** What this task involves **
Change "Bookmark" to "Save" in the records, beginning at the first line and stopping after the line that contains "Looking at the screenshot, I should [x=85, y=28].". Give those lines back with nothing else altered.
---------- Data records ----------
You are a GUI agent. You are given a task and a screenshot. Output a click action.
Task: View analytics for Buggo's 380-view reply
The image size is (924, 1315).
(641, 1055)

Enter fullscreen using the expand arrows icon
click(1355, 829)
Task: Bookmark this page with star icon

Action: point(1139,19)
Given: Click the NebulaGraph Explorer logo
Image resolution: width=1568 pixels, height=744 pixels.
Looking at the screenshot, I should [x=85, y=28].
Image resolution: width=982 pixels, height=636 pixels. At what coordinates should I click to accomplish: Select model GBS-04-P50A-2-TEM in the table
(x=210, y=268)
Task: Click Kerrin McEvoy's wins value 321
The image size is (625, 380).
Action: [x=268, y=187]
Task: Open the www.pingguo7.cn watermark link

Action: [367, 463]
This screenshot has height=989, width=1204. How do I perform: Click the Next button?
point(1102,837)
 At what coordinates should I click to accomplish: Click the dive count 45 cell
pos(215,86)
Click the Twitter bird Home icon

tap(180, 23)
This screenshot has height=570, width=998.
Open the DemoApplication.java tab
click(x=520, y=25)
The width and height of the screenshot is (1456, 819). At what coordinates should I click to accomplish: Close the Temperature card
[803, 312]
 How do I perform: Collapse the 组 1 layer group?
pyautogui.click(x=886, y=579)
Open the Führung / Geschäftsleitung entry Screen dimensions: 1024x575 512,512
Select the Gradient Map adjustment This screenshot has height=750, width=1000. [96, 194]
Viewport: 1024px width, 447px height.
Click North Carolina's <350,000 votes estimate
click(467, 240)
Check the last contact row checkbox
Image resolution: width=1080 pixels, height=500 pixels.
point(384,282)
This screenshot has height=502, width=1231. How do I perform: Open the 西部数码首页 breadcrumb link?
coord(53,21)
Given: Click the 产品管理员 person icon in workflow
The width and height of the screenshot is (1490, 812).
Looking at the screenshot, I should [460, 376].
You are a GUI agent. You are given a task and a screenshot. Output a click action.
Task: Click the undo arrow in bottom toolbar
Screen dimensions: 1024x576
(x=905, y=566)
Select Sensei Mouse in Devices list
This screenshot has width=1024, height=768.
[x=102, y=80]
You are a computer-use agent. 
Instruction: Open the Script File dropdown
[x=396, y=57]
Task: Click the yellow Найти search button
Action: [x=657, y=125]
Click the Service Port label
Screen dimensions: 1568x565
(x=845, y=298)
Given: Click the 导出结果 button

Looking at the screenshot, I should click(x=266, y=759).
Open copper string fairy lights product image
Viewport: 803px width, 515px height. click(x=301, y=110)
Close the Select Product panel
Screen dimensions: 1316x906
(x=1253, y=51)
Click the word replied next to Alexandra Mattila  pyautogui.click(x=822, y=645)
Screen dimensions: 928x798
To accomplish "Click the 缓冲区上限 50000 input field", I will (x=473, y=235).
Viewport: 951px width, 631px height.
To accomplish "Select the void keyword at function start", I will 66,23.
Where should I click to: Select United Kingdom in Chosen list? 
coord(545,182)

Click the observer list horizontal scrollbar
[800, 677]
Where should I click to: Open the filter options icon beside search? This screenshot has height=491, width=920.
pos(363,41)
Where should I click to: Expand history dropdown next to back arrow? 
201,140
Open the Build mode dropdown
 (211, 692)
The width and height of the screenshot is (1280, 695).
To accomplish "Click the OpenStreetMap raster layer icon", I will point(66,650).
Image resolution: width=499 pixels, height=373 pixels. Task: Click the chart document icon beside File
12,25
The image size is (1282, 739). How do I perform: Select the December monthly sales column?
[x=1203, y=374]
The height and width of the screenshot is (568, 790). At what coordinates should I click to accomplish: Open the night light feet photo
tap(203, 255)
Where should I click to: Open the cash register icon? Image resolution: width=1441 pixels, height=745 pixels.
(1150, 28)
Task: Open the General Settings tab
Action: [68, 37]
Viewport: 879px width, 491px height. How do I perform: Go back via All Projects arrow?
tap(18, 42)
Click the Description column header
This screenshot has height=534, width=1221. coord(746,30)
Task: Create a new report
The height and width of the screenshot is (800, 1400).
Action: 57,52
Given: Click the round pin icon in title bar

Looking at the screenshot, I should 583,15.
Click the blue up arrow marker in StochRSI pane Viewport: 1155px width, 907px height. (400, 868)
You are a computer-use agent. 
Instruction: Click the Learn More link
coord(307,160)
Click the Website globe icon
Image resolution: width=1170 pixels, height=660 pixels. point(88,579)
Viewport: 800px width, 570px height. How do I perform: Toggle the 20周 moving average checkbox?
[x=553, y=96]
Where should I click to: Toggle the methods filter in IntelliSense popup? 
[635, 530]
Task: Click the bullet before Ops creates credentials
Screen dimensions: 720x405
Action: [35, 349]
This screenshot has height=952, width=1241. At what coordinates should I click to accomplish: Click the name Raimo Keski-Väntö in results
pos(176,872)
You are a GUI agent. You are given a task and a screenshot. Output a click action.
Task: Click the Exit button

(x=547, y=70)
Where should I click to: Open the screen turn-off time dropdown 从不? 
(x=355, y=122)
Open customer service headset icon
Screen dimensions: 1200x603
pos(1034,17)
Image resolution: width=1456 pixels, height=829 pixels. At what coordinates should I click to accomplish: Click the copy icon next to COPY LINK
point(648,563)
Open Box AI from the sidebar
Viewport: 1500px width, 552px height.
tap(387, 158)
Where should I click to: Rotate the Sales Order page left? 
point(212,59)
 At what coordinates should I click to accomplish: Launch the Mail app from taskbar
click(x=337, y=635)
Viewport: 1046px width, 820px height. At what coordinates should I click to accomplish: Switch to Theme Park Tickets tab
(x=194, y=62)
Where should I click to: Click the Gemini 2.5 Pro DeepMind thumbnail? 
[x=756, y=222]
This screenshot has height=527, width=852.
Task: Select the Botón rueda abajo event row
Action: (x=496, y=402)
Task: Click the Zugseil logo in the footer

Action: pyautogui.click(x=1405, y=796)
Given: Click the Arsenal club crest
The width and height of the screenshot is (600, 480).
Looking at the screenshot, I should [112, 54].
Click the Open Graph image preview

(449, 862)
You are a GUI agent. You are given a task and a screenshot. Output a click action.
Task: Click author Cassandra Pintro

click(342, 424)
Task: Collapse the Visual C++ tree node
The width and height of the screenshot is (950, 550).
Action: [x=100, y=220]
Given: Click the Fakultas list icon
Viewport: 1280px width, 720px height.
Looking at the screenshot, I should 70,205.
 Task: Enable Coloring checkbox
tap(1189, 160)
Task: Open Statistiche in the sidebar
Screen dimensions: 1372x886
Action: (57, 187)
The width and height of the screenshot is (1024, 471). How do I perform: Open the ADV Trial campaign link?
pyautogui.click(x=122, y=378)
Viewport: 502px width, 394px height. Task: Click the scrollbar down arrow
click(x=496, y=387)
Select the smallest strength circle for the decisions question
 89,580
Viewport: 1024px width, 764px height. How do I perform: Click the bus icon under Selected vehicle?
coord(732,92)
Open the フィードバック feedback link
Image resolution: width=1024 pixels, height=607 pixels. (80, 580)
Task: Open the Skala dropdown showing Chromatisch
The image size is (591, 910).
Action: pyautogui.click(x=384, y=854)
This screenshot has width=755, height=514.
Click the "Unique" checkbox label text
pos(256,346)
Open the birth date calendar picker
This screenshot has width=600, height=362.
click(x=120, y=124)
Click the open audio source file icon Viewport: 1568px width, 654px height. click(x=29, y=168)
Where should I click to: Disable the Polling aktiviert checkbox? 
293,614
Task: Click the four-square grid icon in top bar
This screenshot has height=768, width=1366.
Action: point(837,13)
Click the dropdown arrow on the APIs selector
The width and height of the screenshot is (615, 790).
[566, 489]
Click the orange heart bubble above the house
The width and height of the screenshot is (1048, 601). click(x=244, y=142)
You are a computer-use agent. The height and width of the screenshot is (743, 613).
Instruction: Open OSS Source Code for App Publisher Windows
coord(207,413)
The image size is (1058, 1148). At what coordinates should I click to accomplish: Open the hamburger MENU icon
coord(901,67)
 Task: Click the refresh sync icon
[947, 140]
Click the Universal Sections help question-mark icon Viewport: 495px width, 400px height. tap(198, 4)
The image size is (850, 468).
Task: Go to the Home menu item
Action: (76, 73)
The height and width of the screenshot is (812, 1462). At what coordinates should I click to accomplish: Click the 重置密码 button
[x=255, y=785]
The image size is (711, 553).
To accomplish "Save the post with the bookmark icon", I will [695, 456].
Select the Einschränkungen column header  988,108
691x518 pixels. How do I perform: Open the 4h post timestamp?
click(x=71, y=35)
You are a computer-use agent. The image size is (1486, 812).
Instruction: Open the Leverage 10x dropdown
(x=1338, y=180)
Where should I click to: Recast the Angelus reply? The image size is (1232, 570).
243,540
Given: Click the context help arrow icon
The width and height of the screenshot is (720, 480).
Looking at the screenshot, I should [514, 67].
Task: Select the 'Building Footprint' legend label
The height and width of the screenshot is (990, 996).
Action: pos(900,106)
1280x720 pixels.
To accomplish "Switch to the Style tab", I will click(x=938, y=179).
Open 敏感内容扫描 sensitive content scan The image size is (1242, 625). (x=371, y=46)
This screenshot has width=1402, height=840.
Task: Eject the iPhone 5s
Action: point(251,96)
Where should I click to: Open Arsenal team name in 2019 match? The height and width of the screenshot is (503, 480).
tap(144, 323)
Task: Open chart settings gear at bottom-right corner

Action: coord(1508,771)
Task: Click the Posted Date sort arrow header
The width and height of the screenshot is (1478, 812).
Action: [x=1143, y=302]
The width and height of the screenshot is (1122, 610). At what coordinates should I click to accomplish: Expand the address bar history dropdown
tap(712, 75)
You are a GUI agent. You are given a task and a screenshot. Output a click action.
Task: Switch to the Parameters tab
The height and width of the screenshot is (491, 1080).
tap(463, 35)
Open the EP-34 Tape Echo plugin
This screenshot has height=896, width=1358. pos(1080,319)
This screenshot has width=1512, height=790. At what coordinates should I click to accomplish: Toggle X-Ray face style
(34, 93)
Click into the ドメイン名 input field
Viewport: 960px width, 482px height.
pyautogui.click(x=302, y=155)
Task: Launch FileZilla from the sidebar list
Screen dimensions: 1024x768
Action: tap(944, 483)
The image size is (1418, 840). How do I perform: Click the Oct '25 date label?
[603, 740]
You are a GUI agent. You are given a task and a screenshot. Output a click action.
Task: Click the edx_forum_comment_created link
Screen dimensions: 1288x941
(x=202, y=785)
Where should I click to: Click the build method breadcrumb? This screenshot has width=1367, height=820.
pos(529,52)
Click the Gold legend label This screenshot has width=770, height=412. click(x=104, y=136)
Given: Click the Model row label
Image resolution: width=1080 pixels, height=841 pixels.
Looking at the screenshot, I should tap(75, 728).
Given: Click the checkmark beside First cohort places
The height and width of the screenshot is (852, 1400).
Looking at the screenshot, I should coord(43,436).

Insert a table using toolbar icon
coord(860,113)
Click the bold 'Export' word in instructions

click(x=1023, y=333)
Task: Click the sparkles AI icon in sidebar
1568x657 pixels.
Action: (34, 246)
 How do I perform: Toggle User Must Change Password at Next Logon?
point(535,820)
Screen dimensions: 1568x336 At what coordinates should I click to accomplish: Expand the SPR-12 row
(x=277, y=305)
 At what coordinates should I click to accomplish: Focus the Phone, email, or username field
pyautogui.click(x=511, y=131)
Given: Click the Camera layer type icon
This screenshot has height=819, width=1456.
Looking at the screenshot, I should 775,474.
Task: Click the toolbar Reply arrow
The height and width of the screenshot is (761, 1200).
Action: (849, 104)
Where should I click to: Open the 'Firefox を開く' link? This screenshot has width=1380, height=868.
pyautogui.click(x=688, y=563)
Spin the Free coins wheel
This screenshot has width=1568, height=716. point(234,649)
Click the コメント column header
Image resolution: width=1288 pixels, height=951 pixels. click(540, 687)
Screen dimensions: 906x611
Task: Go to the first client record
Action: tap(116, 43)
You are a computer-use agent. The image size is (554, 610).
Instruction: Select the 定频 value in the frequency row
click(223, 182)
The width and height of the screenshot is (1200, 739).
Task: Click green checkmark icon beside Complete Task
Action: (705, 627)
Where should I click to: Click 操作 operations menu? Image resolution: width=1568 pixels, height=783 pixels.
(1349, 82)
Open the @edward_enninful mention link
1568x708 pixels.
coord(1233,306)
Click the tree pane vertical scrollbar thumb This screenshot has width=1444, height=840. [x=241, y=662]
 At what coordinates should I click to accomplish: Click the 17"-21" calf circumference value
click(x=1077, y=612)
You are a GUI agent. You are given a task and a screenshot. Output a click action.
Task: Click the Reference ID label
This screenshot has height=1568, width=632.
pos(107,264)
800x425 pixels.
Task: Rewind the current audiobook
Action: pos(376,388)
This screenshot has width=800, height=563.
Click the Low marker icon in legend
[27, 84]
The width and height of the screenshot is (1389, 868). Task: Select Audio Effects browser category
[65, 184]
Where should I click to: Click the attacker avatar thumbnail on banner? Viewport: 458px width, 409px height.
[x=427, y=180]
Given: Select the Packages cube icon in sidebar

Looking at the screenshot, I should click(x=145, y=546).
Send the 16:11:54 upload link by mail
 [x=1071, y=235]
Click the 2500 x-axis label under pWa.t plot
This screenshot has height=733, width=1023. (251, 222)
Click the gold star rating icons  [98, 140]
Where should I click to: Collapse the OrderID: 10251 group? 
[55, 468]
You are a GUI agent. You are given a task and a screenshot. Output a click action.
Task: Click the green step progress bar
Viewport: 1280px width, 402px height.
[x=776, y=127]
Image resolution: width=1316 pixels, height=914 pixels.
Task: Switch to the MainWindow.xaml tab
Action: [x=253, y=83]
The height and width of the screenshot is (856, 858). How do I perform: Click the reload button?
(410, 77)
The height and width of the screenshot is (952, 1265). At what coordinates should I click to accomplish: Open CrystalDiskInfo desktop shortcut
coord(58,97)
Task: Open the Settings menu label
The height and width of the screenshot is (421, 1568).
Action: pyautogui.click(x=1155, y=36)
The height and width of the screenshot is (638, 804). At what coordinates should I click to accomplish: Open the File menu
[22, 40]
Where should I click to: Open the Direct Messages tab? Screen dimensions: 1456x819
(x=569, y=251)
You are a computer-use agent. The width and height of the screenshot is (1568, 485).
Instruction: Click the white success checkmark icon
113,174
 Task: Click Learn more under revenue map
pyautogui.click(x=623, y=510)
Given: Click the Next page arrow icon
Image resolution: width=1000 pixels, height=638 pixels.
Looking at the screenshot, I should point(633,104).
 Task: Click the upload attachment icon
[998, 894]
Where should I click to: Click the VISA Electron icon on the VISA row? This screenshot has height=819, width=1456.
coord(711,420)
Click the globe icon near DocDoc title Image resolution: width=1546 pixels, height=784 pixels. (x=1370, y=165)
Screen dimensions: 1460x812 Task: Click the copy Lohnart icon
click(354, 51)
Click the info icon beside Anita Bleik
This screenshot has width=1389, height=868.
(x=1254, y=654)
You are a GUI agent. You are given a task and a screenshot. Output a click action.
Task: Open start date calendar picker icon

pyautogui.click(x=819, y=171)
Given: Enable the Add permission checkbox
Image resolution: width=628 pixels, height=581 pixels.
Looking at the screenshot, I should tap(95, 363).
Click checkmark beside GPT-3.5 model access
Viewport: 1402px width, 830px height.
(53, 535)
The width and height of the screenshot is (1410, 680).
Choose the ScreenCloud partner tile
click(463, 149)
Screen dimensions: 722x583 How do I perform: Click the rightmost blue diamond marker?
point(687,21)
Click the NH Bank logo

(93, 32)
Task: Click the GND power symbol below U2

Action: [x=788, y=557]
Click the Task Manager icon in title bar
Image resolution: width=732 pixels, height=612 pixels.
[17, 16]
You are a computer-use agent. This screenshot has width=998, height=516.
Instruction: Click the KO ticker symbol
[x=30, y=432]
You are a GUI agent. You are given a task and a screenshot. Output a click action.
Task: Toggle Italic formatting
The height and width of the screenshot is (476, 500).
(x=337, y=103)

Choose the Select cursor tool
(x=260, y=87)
----------
** Problem solution **
You are a GUI agent. You are given a task and a screenshot. Output a click action.
Task: View analytics for Buggo's 380-view reply
The image size is (924, 1315).
(641, 1055)

Enter fullscreen using the expand arrows icon
click(1355, 829)
Task: Save this page with star icon

Action: point(1139,19)
Given: Click the NebulaGraph Explorer logo
Image resolution: width=1568 pixels, height=744 pixels.
Looking at the screenshot, I should [x=85, y=28].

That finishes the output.